### What the task asks
Of all the entries below, retype only the lines from the one with "Instruction: Click the Sales header cell" through the one with "Image resolution: width=1912", exactly as they appear.

Data items
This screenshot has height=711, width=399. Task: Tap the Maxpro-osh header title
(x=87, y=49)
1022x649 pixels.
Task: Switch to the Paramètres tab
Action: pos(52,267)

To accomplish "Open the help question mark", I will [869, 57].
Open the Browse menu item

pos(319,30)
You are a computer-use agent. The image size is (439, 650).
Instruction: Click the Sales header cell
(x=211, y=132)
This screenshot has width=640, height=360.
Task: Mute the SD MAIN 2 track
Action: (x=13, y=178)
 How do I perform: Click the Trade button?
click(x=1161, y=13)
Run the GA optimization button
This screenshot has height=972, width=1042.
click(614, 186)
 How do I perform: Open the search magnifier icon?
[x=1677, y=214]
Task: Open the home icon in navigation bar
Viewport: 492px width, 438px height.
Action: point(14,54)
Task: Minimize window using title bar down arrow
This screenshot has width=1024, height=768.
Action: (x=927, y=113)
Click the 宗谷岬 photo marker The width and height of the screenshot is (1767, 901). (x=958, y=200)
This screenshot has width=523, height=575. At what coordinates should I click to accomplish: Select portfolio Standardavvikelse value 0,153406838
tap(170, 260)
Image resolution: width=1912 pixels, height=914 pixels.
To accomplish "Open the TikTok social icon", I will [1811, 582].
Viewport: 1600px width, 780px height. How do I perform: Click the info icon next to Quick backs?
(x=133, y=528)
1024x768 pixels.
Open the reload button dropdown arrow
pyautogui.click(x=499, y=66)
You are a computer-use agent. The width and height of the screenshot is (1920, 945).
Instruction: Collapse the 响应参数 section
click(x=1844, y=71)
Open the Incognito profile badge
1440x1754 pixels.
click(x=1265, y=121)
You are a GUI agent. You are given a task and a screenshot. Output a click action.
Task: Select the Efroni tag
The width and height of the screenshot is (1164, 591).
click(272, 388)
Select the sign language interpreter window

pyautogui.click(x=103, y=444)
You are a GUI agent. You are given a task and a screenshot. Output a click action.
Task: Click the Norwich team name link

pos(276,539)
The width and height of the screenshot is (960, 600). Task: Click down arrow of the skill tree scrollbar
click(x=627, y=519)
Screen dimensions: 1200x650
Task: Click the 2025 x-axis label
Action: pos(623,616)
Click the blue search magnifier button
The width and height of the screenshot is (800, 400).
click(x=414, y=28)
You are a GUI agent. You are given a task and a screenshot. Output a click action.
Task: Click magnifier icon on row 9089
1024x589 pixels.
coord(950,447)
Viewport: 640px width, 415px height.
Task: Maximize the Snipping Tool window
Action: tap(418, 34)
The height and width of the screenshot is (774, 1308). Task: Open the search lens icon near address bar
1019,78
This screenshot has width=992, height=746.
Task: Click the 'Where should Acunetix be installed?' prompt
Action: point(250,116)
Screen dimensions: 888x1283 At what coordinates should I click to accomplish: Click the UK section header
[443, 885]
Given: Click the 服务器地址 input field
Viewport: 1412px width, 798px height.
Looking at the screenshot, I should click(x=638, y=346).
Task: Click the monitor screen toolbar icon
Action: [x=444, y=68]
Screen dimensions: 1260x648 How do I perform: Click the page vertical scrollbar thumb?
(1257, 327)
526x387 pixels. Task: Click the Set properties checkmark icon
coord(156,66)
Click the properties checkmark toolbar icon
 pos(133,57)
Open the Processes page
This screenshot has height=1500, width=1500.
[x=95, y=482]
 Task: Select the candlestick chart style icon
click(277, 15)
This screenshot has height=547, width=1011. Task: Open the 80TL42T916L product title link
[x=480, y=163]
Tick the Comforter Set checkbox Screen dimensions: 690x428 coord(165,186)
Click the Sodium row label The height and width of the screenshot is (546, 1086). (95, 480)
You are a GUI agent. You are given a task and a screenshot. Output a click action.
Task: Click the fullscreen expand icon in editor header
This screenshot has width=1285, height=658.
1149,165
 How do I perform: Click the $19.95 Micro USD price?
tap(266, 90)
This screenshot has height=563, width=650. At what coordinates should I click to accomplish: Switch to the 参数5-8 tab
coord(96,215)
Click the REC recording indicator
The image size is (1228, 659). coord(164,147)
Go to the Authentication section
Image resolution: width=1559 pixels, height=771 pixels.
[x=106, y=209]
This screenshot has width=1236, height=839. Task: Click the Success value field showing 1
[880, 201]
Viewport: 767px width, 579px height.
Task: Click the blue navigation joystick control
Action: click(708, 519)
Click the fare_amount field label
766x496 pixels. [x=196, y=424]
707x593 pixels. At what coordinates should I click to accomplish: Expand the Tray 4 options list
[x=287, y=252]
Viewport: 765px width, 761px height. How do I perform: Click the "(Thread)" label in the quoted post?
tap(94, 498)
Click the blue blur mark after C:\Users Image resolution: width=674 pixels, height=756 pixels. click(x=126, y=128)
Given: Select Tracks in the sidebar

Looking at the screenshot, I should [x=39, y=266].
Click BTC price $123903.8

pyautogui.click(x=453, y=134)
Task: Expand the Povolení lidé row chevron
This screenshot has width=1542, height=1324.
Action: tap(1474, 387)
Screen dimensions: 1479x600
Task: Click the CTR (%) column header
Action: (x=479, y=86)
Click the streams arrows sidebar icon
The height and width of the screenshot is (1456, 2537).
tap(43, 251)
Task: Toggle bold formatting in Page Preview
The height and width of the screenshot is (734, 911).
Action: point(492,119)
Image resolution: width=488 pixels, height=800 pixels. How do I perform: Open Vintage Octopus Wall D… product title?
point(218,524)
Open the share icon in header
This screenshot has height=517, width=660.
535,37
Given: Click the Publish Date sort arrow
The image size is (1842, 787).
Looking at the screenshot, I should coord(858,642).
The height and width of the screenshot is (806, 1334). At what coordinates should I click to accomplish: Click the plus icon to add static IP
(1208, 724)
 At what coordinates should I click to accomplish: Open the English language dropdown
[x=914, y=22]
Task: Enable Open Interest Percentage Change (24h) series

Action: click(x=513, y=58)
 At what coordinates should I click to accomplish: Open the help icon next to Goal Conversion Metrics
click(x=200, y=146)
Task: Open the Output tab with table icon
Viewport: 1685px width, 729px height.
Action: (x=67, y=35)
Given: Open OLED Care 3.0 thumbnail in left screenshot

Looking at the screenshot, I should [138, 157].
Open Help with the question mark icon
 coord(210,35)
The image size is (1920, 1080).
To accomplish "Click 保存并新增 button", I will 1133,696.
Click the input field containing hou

### Output for this task
Instruction: Click the Sales header cell
(x=211, y=132)
This screenshot has width=640, height=360.
Task: Mute the SD MAIN 2 track
Action: (x=13, y=178)
 How do I perform: Click the Trade button?
click(x=1161, y=13)
Run the GA optimization button
This screenshot has height=972, width=1042.
click(614, 186)
 How do I perform: Open the search magnifier icon?
[x=1677, y=214]
Task: Open the home icon in navigation bar
Viewport: 492px width, 438px height.
Action: point(14,54)
Task: Minimize window using title bar down arrow
This screenshot has width=1024, height=768.
Action: (x=927, y=113)
Click the 宗谷岬 photo marker The width and height of the screenshot is (1767, 901). (x=958, y=200)
This screenshot has width=523, height=575. At what coordinates should I click to accomplish: Select portfolio Standardavvikelse value 0,153406838
tap(170, 260)
Image resolution: width=1912 pixels, height=914 pixels.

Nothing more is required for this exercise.